母のすぐ後ろ。そこで、数匹のゴブリンたちは鼻息を荒くし血みどろになった棍棒を振りかざしていた。
その気配。
それを感じ、母は息を飲む。
「ぐぎゃッ」
理性のタガを外した、ゴブリンたち。
皆、目を血走らせ、怯え震える目の前の獲物へ飛びかかっていく。
そして、響く金切り声。
ごきっ
ぐちゃッ
押し倒され、ゴブリンたちの玩具にされるかつて母だった者。
更にその目の前で、ダークウルフは子と赤子の亡骸を貪り食う。
餌になる、我が子の亡骸。それに手を伸ばし目を虚にし、母は与えられた絶望に絶叫する。

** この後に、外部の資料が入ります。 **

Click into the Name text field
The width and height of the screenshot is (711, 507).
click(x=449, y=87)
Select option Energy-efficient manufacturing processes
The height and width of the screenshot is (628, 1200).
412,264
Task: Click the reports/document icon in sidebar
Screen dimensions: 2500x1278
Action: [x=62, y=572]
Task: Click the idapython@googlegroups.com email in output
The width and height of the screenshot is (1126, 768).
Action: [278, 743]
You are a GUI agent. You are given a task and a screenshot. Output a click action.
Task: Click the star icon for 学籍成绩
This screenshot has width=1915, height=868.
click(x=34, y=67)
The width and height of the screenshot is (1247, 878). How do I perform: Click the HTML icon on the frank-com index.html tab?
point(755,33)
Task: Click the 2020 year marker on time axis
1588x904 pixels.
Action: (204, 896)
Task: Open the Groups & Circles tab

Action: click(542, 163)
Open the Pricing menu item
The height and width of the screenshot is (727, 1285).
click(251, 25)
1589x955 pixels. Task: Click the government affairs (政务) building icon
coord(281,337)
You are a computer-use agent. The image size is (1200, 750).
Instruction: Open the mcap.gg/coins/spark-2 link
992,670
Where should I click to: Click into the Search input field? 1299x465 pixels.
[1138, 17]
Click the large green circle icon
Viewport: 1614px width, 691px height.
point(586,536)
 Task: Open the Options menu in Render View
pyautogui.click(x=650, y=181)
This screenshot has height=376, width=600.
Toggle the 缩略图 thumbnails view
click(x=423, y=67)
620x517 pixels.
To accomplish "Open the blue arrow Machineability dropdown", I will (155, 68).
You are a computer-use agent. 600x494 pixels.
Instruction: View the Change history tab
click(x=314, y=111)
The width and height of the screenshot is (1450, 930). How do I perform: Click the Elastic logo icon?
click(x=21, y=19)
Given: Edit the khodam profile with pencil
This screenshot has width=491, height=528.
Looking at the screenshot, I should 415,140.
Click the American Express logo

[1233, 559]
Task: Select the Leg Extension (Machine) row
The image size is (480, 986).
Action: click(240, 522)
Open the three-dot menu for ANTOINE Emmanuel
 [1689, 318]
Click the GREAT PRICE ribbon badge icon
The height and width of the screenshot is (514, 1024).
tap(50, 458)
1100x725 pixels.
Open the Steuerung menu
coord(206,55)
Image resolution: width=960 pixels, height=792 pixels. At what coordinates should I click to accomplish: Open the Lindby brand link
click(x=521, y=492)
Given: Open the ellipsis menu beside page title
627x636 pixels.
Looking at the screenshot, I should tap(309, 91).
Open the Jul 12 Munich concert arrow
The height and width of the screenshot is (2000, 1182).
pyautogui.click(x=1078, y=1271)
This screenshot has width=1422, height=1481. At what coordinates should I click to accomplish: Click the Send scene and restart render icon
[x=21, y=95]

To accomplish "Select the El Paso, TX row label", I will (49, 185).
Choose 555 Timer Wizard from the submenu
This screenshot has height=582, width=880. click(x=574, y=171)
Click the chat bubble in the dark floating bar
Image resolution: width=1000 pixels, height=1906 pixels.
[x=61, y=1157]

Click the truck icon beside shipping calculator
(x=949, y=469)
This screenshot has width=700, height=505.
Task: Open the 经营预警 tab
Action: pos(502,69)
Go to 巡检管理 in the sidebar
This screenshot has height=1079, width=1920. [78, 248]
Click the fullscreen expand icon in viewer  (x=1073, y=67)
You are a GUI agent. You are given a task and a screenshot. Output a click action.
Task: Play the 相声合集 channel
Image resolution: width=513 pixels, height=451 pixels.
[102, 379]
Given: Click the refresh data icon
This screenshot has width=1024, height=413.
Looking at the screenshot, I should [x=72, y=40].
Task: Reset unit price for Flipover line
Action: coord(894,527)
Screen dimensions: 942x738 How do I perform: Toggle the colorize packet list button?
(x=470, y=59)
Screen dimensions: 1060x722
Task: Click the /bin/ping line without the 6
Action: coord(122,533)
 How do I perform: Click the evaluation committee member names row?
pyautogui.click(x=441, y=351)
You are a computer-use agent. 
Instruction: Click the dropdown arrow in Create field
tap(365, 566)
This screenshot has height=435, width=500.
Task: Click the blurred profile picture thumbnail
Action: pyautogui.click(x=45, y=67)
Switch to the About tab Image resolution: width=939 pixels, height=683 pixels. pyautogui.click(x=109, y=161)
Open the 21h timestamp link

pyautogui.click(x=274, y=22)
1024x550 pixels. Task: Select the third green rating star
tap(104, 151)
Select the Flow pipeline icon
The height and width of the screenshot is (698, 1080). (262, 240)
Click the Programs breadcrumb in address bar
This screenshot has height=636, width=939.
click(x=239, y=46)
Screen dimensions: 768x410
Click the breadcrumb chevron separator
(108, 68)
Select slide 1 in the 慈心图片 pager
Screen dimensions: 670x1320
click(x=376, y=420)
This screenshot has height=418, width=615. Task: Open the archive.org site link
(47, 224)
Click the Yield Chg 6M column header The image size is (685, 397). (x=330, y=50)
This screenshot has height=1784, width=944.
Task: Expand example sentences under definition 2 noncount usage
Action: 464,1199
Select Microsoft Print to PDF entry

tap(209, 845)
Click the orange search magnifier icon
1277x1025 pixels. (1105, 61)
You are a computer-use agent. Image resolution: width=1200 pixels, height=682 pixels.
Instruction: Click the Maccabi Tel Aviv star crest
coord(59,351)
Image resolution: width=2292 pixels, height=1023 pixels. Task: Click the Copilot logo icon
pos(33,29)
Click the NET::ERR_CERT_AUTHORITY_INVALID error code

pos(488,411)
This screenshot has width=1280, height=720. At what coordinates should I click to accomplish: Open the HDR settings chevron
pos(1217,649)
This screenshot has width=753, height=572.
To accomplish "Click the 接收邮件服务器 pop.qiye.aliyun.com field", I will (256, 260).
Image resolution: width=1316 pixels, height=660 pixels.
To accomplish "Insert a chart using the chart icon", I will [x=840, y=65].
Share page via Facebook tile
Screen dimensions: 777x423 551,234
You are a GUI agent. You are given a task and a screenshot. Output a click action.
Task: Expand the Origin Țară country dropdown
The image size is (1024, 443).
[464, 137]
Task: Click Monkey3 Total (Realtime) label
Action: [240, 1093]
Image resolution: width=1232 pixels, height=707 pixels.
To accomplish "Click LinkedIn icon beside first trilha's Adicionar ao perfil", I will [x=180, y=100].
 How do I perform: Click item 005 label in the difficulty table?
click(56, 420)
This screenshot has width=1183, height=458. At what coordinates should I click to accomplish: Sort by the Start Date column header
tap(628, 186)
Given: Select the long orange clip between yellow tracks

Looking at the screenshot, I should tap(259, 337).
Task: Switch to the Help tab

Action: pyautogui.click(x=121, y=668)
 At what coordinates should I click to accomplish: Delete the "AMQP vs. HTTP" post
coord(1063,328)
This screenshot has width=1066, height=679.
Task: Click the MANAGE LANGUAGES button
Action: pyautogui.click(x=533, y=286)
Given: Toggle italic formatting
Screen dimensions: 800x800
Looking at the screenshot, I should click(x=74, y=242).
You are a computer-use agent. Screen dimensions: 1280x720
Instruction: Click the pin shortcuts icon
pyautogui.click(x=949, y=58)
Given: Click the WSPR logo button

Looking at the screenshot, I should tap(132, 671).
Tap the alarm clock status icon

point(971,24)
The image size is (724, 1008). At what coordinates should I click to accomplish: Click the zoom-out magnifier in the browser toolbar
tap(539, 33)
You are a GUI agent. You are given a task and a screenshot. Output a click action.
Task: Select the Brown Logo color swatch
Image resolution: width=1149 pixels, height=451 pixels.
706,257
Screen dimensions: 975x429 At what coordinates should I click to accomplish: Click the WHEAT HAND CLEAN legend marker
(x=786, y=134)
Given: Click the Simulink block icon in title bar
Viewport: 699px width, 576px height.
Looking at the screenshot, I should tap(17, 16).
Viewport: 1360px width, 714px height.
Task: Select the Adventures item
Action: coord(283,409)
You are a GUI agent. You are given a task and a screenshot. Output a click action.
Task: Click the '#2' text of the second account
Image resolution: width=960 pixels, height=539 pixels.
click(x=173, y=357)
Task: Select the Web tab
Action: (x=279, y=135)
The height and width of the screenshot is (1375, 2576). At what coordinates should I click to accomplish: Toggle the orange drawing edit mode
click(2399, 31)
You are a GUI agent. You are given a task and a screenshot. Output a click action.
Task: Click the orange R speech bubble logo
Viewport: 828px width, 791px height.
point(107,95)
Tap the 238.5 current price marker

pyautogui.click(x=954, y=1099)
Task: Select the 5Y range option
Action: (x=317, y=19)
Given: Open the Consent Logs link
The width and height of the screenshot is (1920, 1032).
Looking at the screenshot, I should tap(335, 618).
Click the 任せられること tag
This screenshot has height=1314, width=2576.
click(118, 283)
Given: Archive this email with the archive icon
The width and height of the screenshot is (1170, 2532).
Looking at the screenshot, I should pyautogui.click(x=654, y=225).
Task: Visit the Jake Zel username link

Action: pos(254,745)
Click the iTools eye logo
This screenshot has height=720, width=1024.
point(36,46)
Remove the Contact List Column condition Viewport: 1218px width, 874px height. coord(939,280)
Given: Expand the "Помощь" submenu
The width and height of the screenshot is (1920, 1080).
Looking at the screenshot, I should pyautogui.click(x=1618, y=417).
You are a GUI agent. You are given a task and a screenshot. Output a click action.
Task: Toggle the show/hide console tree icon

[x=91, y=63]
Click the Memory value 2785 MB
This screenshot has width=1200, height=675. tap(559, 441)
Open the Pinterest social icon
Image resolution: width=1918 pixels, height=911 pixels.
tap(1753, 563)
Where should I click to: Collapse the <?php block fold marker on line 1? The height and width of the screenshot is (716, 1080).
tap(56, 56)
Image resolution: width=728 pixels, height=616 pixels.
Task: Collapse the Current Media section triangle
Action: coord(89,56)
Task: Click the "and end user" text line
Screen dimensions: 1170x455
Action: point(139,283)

だが、その絶叫もゴブリンたちの楽しそうな鳴き声にかき消されていく。
ダークフェアリーたちは、嗤う。
けらけら。けらけらと。
その光景。
それを見据え、しかしジークは微塵も情など抱かない。
「見えるか? 聞こえるか? 王。てめぇの王都の有様が」
表情を変えず、王城を見上げ呟くジーク。
そのジークの足元へと一匹のダークウルフが擦り寄る。
唾液の滴る、口。そこに、引きちぎった子どもの首を咥えたまま。
「ぐるるる」
唸りをあげる、ダークウルフ。
だがその瞳は、ジークに対する忠誠で彩られていた。